MEDIAWATCH: A Wartime President

 
1,628Views 2Comments Posted 22/07/2020

By Rodrigo Noriega, La Prensa

History is the mother of the essential disciplines for a political analysis. In the current situation that we face as a nation, the first president, if you like the technical director of the "Panama team" , is a ruler who operates under the mentality of being in the middle of a war. Panamanian history, always rich in parallels, offers us a comparison with the last president who managed this country in the middle of a war: Ricardo Adolfo de la Guardia Arango .

Popularly known as the Cojo (limping)de la Guardia, this president ruled Panama from October 9, 1941 to June 15, 1945. He ascended to the presidency after the civil coup against the first government of Arnulfo Arias and assumed the reins of the Panamanian State during almost the entirety of the Second World War.

That war gave Panama first-rate strategic relevance since both Germany and Japan made significant preparations for fighting and attacks on Panamanian territory and the Panama Canal Zone. To protect the Canal, in the metropolitan area of Panama and Colon blackouts called "imposed outes Black- " there was also tight price control and rationing products such as gasoline and meat.

While the government of the President La Guardia applied draconian measures throughout the territory, the naval intelligence of the United States pursued supposed spies, Germans, Italians and Japanese. In Panama there were internment camps for suspects or foreign families of the mentioned nationalities. Taboga was turned into the Italian confinement area, while some Germans were sent to Texas and the Japanese to Utah.

The Guardia government was characterized by overcoming its political errors with institutional responses. The law that established university autonomy was approved, as well as the contentious-administrative regime to control the legality of government acts, and which continues to this day. The President of the Guard called elections for the Constituent Assembly of 1945 , without any obstacle or agenda. He handed over power to the president-elect for that constituent on June 15, 1945.

The realities of then and now are clearly different, but the mentality with which he faced a very serious challenge is the biggest difference. The president of the Guard sought to add people and legitimacy to his government, allowing the first election in which women were able to vote. Panamanians remember that it was a time of hard sacrifices, but of much-shared prosperity. It was not an accident, that after the war, we Panamanians had the best carnival in our history between the "victory" of 1946 and that in December 1947 the United States was denied the permanence of its military bases outside the Canal Zone Panama, an important gesture for the recovery of our sovereignty.

In the case of Cortizo, there is terrible loneliness in the exercise of power. Cortizo no longer gives open press conferences or live speeches. The self-assured man who dominated the public agenda in April fell into the hands of the anxious politician of the month of July. The pandemic still has life, and therefore the opportunity to honor heroes and martyrs, not with monuments, but with a frontal fight against the corruption of their government, and the restoration of Panamanian politics to the level of greatness that was promised to us.

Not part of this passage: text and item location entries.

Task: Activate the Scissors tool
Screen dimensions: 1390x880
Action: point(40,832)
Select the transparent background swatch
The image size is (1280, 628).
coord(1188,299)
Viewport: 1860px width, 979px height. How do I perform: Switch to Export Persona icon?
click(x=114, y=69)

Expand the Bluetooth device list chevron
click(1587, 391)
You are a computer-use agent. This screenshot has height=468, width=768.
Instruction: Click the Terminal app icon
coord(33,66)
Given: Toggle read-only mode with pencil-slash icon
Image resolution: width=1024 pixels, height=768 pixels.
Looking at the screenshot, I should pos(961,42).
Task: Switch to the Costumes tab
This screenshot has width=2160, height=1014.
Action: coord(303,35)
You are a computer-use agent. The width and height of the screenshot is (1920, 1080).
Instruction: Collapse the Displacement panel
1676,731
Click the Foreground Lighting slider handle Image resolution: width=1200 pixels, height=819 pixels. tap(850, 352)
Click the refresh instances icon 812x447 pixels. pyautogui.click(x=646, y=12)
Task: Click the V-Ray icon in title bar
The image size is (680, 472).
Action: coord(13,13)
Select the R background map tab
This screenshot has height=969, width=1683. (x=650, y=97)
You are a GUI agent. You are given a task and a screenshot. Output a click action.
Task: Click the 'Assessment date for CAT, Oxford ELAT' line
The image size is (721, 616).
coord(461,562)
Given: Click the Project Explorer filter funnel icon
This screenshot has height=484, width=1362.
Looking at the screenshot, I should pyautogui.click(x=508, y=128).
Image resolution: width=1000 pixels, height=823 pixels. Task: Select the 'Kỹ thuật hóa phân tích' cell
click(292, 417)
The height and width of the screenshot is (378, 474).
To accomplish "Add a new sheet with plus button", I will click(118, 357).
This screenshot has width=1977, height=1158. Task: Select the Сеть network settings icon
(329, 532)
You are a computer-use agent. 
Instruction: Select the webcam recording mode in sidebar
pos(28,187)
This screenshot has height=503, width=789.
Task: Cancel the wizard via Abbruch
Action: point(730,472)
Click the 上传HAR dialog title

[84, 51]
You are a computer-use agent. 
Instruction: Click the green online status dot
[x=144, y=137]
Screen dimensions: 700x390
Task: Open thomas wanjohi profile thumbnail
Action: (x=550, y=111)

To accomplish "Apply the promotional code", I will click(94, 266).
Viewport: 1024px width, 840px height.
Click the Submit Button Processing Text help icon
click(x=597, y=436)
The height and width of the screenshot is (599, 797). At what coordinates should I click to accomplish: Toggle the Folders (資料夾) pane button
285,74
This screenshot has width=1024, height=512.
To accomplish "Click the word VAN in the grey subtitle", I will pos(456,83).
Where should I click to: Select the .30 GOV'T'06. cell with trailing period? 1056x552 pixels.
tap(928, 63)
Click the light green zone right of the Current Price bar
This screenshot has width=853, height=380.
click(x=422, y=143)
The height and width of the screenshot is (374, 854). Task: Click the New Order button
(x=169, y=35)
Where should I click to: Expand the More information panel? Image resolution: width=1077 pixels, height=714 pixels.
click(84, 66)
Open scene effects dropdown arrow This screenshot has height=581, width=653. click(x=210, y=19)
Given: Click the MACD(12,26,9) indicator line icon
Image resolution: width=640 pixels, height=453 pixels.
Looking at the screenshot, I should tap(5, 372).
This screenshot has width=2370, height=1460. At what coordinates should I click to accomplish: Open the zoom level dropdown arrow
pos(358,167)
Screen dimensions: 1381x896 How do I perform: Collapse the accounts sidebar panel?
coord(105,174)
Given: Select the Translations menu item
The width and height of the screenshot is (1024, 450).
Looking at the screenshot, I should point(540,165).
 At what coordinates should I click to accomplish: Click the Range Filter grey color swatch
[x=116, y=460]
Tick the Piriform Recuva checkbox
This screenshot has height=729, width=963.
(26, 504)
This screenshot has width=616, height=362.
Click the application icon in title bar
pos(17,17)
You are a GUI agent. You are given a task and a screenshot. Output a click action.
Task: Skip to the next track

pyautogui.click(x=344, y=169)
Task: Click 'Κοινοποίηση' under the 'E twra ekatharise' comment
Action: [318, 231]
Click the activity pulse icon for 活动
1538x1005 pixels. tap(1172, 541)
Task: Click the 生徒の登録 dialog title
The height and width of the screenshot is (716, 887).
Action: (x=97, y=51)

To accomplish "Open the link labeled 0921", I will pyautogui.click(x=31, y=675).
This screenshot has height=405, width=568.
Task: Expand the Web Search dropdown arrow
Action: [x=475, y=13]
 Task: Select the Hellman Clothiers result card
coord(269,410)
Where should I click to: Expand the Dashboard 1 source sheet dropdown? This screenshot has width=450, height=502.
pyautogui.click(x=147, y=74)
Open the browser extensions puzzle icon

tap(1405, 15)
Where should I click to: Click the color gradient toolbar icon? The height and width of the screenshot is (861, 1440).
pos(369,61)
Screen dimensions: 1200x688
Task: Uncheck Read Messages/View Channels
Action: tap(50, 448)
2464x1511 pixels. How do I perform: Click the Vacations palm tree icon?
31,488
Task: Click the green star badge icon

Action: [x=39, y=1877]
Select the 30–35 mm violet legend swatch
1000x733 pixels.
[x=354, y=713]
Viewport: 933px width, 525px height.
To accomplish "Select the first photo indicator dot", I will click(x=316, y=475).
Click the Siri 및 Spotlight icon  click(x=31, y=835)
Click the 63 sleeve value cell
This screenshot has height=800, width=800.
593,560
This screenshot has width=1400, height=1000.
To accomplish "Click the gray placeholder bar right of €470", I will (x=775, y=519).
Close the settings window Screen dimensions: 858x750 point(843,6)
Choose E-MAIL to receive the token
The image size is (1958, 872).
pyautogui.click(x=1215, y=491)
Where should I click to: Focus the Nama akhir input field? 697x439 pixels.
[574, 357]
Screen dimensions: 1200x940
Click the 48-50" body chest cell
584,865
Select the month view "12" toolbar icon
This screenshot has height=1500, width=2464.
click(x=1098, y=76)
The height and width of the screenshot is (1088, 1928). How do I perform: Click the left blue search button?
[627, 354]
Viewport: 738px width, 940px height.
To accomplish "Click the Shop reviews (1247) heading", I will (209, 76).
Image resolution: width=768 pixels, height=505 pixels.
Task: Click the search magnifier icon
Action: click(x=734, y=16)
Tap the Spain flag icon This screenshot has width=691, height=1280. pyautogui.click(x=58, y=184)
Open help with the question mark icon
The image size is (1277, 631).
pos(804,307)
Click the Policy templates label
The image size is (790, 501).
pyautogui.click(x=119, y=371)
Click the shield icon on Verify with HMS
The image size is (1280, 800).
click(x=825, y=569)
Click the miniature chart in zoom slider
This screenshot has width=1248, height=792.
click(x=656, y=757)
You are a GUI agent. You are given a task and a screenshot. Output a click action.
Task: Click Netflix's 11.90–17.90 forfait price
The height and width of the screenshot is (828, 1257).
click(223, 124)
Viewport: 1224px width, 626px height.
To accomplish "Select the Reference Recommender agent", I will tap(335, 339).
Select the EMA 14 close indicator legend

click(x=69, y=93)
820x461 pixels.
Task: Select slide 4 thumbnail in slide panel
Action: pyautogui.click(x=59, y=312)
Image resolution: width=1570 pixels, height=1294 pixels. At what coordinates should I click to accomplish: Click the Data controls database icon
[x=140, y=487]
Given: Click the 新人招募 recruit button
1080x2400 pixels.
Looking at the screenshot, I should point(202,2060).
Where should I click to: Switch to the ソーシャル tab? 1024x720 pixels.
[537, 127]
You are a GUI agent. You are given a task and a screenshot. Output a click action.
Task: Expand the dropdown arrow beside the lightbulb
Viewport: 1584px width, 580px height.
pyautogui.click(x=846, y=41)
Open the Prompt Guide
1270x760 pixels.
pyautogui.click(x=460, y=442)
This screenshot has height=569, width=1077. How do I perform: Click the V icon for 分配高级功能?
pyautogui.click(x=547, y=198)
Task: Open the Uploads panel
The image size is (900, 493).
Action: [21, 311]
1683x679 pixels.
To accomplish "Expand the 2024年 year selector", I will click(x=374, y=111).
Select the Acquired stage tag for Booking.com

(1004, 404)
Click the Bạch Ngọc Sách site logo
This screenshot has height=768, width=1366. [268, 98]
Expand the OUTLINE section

Cortizo, unlike his predecessor of La Guardia, has several wars at once. While the Guard was to lead a country in World War II, the current president must run this marathon against the pandemic, the economic crisis and the worst enemy of all, the voracity of the political class that ensures impunity for all kinds of criminal, from gangs to the perpetrators of the great looting of our heritage.

How did you overcome La Guardia's challenge? He made many mistakes, surrounded himself with very bright people, and gave wings to all sectors of the country's political and economic life. He did not fester or lock himself in the presidency. These lessons contrast with a part of the memories that the year 2020 will leave us. Among many experiences are the three massacres that occurred until July. First it was that of the La Joyita prison, then it was that of the Ngäbe-Buglé region and for the moment we hope that the last, that of the Fort Espinar bunker, in Colón.

All these events have in common the same triggering factor: the failure to fulfill the State's duties to protect the population of this territory. That is the same terrible problem that keeps the pandemic alive and fierce in Panama. That is the first problem that Cortizo must solve to overcome his wars, and he will not be able to do it if he only summons members of his party. The president of La Guardia was able to understand that and take the leap that gave birth to the 1945 constituency, that changed this country. The pandemic is the challenge and the opportunity.